R. – Come tutte le manifestazioni, le celebrazioni, che nella Chiesa vengono proposte, non vogliono essere mai un momento isolato. Tutte tendono alla continuazione perché la nostra fede non è una realtà che c’è o non c’è; è un fatto che deve aumentare sempre, come la virtù, come la santità. E’ un cammino che si fa sempre sia nell’aumentare la fede sia nel progredire, nel raccogliere il dono della santità che il Signore ci fa. E in tutto questo, certo, c’è l’intercessione in particolare di Maria Santissima e dei Santi, ma in particolare della prima di tutti i Santi che è Maria Santissima.
 
D. – Vogliamo ricordare qual è il significato, appunto teologico, dell’Immacolata Concezione?
 
R. – Secondo il grande progetto di Dio, Iddio ha inteso che Gesù potesse andare nel grembo di una donna che era esente da ogni peccato, anche da quello originale. Perciò è per questo che noi diciamo “Maria Santissima Immacolata”, cioè senza macchia di peccato, di nessun peccato, neppure di quello originale. Questo è l’aspetto teologico; naturalmente, porta con sé una grande visione che abbiamo di Maria, esente da ogni peccato, per grazia di Dio. E’ stata esente da ogni peccato anche durante la sua vita. Ha saputo essere così fedele al Signore anche ai piedi della croce.
 
D. – A quali riflessioni, allora, ci induce la celebrazione di questa festa?
 
R. – Ad approfondire l’autenticità della nostra devozione alla Madonna. La Madonna senza peccato, di nessun genere, induce e spinge tutti noi ad essere senza peccato; il peccato originale l’abbiamo avuto però possiamo liberarcene. L’abbiamo liberato nel battesimo; poi, avanti, nella nostra vita, possiamo liberarcene con il sacramento della penitenza e la nostra conversione che non finisce mai.
 
D. – Pensare a Maria come Immacolata Concezione, forse non sempre rende facile comprendere il suo “sì” come un sì libero…
 
R. – Il Vangelo di Luca ci racconta quando l’Angelo Gabriele andò da Maria: Maria, pur essendo Immacolata, fu turbata, ebbe paura.
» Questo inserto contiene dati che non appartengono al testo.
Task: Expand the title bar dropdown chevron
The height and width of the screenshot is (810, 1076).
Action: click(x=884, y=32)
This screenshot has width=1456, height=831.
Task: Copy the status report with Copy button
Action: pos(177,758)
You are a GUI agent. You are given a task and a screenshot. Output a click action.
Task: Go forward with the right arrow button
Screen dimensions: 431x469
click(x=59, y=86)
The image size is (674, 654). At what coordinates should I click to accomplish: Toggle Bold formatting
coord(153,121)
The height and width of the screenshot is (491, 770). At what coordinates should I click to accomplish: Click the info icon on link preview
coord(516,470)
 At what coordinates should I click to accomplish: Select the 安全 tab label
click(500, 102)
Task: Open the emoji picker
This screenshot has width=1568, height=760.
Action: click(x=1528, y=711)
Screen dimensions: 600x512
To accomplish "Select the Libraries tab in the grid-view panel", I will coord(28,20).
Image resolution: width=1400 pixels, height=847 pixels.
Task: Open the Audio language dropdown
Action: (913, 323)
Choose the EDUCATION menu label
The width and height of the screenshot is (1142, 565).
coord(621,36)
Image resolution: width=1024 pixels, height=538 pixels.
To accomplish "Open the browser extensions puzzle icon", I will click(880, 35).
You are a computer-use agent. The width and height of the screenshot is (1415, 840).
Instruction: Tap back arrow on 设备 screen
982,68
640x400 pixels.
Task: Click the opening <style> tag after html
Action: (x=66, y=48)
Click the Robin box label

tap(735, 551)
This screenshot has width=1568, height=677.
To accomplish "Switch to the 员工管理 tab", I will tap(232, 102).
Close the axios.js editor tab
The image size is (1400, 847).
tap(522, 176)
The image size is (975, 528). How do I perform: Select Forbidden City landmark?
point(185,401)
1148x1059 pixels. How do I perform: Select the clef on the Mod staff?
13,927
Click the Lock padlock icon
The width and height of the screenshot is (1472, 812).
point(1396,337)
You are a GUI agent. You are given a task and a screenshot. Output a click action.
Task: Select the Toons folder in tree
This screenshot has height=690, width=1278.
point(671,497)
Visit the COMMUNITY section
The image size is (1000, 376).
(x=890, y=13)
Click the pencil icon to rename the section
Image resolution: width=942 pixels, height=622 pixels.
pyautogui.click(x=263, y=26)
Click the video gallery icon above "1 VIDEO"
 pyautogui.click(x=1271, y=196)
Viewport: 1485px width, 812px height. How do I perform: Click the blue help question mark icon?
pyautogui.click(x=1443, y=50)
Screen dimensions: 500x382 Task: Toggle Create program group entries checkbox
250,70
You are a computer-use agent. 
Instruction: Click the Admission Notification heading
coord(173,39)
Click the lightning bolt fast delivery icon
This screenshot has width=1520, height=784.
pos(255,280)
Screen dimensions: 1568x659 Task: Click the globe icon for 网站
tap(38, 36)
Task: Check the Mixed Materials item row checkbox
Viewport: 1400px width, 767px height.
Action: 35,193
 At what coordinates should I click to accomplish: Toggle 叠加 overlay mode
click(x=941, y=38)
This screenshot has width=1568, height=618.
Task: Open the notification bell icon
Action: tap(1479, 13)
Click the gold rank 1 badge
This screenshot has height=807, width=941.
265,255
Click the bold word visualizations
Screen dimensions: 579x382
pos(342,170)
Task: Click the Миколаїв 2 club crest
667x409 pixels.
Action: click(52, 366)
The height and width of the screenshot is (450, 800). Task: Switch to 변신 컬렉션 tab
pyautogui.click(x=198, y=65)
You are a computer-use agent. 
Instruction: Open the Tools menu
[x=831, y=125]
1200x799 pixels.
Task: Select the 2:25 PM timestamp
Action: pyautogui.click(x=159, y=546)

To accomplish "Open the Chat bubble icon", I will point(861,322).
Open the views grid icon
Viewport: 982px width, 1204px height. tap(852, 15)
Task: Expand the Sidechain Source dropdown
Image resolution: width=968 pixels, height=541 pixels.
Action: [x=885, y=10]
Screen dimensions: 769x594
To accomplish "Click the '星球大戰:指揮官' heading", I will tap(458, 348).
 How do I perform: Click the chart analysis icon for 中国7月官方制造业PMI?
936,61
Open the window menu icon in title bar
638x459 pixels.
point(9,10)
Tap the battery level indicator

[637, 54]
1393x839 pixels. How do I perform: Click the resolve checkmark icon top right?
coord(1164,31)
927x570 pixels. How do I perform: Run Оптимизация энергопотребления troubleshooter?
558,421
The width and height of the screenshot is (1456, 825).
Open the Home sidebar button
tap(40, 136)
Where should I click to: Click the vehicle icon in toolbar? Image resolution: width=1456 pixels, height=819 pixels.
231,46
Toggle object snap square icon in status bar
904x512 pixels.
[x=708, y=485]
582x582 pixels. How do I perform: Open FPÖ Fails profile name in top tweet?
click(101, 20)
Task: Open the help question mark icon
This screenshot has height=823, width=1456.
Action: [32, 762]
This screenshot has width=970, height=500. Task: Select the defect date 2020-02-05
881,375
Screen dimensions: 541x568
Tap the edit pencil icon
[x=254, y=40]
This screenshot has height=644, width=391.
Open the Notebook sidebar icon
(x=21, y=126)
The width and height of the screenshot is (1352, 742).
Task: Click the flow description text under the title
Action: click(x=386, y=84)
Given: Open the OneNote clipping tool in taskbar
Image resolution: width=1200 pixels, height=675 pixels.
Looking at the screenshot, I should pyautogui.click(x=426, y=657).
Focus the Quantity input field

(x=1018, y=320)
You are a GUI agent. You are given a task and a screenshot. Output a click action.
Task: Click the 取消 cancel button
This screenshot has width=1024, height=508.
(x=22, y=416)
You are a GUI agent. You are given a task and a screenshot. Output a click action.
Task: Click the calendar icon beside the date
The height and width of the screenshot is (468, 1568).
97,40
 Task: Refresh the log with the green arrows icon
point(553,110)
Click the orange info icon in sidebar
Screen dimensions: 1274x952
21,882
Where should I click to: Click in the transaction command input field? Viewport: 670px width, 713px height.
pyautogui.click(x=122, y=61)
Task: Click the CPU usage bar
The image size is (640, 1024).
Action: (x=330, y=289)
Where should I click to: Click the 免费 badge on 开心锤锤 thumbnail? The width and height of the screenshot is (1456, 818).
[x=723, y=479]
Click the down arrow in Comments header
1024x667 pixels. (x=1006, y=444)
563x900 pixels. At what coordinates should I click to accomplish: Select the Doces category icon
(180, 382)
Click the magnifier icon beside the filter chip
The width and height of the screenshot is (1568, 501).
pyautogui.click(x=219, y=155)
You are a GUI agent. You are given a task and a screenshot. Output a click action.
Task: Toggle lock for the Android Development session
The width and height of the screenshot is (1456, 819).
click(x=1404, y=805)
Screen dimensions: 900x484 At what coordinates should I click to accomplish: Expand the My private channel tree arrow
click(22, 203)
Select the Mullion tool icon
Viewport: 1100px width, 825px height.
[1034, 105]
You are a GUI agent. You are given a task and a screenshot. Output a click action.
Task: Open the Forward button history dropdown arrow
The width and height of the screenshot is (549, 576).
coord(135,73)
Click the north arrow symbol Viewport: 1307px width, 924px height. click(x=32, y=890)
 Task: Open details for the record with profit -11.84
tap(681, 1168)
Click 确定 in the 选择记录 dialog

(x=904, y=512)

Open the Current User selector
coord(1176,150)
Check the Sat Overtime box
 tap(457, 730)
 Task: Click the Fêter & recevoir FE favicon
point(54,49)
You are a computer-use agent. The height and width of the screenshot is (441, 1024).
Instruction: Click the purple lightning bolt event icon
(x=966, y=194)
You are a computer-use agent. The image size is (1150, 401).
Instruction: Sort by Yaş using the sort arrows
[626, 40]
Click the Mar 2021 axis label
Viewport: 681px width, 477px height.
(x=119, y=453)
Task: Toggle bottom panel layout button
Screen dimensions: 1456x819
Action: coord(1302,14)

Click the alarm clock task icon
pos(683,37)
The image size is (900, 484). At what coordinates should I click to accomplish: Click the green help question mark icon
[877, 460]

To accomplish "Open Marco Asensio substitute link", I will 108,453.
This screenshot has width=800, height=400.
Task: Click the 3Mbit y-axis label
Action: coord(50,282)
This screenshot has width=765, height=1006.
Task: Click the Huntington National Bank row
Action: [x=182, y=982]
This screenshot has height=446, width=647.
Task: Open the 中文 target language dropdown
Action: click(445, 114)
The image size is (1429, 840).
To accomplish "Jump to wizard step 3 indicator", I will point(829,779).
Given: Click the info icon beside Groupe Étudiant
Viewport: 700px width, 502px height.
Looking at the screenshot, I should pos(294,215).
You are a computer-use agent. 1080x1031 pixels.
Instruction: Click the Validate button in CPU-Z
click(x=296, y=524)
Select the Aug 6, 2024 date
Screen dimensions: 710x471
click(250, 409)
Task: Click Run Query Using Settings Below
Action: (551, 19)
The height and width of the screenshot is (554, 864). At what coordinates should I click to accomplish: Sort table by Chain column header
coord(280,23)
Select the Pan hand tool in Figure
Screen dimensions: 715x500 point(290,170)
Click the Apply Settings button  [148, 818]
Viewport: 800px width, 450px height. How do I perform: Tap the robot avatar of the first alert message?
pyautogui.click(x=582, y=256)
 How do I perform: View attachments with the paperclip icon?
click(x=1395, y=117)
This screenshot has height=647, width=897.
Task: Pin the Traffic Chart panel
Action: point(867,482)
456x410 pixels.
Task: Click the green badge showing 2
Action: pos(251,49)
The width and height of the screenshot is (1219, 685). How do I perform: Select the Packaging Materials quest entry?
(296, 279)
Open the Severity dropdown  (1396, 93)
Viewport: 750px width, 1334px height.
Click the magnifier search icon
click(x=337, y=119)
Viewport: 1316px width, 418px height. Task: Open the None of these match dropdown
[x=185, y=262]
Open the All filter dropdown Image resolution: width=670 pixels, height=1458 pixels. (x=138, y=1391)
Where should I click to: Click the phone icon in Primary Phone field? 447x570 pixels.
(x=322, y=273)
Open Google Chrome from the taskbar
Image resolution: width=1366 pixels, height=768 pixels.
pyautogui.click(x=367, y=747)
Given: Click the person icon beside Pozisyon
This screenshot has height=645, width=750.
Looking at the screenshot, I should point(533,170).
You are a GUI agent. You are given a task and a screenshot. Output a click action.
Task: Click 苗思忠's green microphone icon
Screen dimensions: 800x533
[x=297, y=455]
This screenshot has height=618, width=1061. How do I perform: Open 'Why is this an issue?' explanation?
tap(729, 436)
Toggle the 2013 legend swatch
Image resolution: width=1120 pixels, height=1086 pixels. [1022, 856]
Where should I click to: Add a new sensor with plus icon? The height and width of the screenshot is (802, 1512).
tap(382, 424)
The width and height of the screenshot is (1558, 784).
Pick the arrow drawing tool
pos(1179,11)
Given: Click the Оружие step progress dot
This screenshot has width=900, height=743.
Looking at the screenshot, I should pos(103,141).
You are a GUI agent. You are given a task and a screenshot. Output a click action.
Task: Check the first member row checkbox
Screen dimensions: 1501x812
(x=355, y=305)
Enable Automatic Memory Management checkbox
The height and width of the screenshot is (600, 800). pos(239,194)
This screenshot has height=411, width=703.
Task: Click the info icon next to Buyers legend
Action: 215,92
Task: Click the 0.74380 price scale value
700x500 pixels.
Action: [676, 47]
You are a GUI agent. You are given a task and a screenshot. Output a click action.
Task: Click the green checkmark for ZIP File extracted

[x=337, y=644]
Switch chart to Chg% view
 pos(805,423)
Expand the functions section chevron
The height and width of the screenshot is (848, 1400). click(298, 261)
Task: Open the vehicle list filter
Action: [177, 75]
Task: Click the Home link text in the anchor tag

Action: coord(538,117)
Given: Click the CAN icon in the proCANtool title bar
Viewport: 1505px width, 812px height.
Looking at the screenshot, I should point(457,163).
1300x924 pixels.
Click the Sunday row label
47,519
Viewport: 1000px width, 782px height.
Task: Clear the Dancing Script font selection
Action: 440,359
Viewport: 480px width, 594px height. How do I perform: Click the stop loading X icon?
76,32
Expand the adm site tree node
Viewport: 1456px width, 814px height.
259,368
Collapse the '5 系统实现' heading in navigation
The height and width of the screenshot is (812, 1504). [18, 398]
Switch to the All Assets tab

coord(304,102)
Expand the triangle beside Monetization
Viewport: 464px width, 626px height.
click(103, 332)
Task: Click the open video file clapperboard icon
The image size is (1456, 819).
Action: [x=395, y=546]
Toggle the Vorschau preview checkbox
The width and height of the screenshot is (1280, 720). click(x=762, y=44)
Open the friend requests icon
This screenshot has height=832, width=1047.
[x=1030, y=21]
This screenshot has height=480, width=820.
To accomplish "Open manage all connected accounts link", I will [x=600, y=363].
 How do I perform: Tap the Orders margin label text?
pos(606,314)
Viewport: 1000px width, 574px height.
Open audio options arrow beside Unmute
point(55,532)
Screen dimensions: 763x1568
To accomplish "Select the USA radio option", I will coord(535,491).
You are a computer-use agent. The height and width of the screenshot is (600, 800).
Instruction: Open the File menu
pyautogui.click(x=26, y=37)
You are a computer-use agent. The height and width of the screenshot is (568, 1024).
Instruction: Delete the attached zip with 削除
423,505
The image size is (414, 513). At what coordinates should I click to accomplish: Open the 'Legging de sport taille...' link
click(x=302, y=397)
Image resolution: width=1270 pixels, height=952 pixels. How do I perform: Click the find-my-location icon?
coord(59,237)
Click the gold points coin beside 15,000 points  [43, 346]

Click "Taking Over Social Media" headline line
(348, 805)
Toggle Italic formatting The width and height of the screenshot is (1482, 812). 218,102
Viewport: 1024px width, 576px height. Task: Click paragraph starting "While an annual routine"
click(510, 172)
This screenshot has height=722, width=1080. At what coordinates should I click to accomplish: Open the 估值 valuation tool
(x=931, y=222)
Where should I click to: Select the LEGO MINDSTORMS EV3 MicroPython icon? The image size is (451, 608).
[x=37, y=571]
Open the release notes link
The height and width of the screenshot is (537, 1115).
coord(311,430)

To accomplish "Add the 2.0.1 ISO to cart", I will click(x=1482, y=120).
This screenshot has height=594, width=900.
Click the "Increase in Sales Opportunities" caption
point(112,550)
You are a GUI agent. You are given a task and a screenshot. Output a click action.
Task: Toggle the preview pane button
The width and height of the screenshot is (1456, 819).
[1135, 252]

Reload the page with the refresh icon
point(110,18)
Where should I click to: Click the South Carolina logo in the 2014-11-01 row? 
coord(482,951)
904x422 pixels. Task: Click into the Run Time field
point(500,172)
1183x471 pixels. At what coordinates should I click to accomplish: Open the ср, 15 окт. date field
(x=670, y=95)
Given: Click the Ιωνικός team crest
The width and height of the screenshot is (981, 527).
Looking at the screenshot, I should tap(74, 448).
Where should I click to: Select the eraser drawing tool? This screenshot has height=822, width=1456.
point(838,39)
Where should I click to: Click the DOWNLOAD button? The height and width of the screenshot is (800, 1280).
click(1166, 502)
Non era un fatto peccaminoso questo, però significava che era una donna come tutte voi, come tutti noi che, dinnanzi alla proposta forte del Signore, rimaniamo storditi. Lei, dice il Vangelo, fu turbata e non sapeva come fare e non credeva che fosse possibile. Soltanto quando l’Angelo le disse: “Non temere, quello che sembra impossibile agli uomini, è possibile a Dio”, si arrese e affermò: “Allora si faccia di me secondo quello che il Signore mi chiede”. Per cui, anche lei era una donna, una creatura umana, come tutti. Pur essendo libera dal peccato originale non è che le fosse per questo tolta ogni possibilità di turbamento, di fatica.